You can use a class for this at the exact same place where you would have put the enum and get similar behaviour:

public final class STATE {
    public static final STATE MA;
    static {
        // SELECT desc, rating FROM myTable where name = 'MA' ... or what suits you
        ...
        MA = new STATE(myDesc, myRating);
    }
    ...
    private String desc;
    private int rating;
    private STATE (String description, int rating) {
        this.desc = description;
        this.rating = rating;
    }
    public String getDesc() {
        return desc;
    }
    ...
}

Because of the private constructor and because the class is final and only has getters you can only assign the predefined values to STATE. This means you can compare a STATE variable v just like that v == STATE.MA because they all use the same reference.

4 Comments

Enum does'nt make sense here
I'm unsure because I just don't like to use enums if they represent more than just an int, doesn't feel ituitive to me. Prefer a custom class or a Map then.
To be more precise, not even an int, in my opinion a value of an enum should just stand for the name of the value itself and the value behind it shouldn't even matter.
One example would be a general sort method which lets you specify the algorithm, so you could say SORT.QUICKSORT, SORT.MERGESORT and some others (SORT is a parameter of this method).
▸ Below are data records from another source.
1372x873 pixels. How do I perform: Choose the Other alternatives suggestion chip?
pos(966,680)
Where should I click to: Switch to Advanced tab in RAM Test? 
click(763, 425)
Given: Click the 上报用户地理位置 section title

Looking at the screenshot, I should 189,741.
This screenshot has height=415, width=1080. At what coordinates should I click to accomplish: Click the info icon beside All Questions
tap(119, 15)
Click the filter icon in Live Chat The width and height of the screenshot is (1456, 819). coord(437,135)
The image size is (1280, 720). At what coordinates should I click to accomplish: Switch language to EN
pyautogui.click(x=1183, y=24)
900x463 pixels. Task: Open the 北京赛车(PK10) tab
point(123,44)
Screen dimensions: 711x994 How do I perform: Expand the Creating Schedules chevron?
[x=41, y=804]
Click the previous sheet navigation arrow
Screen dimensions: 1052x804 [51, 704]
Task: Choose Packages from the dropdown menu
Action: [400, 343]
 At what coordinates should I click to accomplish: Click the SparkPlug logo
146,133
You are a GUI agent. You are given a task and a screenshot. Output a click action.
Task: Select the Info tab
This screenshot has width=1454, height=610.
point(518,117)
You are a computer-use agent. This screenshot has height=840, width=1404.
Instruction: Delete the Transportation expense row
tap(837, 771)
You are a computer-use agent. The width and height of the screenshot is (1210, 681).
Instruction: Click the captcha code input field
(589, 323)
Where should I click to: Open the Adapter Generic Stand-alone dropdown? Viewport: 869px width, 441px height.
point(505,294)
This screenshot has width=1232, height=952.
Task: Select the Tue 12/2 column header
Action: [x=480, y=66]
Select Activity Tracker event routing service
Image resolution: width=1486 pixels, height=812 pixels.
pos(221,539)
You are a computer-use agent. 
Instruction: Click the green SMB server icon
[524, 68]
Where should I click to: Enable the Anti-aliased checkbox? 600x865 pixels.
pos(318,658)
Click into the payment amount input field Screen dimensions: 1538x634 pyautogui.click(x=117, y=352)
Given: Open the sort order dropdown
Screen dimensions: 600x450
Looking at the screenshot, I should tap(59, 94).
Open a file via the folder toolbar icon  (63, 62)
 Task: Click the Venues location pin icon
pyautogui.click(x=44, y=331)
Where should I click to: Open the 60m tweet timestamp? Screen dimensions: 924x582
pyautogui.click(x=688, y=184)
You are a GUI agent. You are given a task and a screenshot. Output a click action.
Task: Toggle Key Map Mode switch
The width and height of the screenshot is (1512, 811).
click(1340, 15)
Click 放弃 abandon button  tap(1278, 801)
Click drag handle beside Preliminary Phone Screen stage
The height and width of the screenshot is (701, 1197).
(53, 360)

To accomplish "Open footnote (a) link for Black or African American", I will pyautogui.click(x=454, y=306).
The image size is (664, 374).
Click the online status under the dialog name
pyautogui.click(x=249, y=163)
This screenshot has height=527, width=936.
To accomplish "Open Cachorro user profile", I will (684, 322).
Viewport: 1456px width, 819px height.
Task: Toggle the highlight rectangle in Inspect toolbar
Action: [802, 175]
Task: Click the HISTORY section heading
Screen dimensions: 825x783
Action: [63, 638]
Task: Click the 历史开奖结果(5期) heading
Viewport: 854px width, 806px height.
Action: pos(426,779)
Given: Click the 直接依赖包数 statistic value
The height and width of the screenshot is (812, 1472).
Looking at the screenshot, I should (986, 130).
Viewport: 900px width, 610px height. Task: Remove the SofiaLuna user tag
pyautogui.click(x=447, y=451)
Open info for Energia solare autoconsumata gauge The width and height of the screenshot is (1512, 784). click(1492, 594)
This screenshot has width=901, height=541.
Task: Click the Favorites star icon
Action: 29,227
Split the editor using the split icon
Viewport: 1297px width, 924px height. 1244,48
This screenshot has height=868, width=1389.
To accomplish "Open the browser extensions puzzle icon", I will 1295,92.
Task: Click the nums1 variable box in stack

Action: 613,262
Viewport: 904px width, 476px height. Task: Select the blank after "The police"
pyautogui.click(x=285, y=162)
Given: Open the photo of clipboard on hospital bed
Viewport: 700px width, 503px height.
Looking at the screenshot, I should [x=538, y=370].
As we can see the value behind QUICKSORT etc. doesn't matter, it is only needed to decide which algorithm to use. Here an enum would be a good choice.
1

If you have fixed names, but the "values" are loaded from the database, you can use an enum constructor:

public enum Data {
    A("a"), B("b"), C("c");

    SomeType someName;

    public Data(String s) {
        someName = MyDatabase.loadValue(s);
    }

    public SomeType getSomething() {
        return someName;
    }
}

The constructor is called at class initialization.

8 Comments

One possibly big limitation: this solution assumes that number of values read from DataBase is fixed.
Also how exactly we should call that constructor and pass to it proper values? Enum constructor is private.
@Pshemo It's the system that calles the constructors, at class init.
I was referring to "you can use an enum constructor" from your answer. Now after your comment it seems that by you you mean system. So how exactly can we set up system to call constructor with values from database?
@Pshemo By providing a custom constructor, that is - in turn - called by the system. Think of a static block. Note, the enum values has a pair of parenthesis. Please refer to the documentation.